Pixel coordinate grounding data
────────────────

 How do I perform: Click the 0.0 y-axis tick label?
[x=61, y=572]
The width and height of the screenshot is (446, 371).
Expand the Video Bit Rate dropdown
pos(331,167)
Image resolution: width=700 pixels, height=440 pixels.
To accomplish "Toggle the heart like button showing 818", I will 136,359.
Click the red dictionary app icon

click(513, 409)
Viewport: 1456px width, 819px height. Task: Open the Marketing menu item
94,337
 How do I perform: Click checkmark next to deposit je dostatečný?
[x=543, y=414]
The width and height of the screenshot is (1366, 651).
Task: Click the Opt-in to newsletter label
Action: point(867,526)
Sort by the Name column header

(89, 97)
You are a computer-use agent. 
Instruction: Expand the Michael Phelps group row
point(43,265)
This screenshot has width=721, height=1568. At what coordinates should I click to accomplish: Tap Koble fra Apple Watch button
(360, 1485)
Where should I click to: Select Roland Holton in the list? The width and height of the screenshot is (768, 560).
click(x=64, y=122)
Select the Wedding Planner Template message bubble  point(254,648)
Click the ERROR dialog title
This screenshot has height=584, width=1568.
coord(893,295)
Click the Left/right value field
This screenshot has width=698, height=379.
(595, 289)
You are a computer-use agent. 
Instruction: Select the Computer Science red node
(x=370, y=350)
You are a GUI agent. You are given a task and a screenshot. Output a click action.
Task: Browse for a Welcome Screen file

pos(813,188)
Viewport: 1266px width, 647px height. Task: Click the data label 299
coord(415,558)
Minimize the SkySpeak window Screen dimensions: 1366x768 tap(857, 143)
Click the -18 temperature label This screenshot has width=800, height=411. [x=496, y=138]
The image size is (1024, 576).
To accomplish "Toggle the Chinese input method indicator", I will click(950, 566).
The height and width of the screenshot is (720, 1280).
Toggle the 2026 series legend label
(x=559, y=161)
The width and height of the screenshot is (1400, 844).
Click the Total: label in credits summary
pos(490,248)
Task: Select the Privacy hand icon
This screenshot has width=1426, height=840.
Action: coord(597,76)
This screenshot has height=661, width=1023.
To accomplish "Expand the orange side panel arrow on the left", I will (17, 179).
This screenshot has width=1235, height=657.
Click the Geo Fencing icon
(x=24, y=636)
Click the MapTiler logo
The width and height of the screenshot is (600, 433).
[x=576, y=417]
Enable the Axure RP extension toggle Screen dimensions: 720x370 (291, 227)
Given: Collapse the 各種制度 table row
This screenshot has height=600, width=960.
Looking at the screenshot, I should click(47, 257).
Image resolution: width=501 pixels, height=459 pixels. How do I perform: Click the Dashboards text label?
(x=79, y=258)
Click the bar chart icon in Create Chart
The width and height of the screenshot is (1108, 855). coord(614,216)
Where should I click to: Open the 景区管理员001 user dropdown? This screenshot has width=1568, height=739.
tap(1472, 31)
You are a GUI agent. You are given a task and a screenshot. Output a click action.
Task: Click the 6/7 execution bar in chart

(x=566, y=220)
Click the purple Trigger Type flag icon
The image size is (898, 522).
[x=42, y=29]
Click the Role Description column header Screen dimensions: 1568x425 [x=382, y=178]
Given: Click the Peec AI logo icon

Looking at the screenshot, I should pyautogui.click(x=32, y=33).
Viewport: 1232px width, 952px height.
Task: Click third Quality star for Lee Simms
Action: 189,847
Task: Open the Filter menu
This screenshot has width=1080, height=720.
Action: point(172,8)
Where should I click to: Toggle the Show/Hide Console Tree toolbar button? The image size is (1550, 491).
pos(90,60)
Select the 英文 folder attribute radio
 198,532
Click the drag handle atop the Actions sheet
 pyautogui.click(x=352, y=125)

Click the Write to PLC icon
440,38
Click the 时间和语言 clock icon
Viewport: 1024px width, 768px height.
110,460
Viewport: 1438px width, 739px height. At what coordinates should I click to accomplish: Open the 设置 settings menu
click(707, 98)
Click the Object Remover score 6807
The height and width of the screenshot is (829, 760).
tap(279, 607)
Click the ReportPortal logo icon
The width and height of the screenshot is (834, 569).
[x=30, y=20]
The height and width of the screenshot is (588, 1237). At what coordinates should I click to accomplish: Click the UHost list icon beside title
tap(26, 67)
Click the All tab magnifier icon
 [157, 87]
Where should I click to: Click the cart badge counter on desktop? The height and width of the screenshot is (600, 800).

────────────────

WHAT YOU WILL DO: Go through the entries and return each line where the word "dimensions" occurs.

TASK RESULT:
Minimize the SkySpeak window Screen dimensions: 1366x768 tap(857, 143)
Enable the Axure RP extension toggle Screen dimensions: 720x370 (291, 227)
Click the Role Description column header Screen dimensions: 1568x425 [x=382, y=178]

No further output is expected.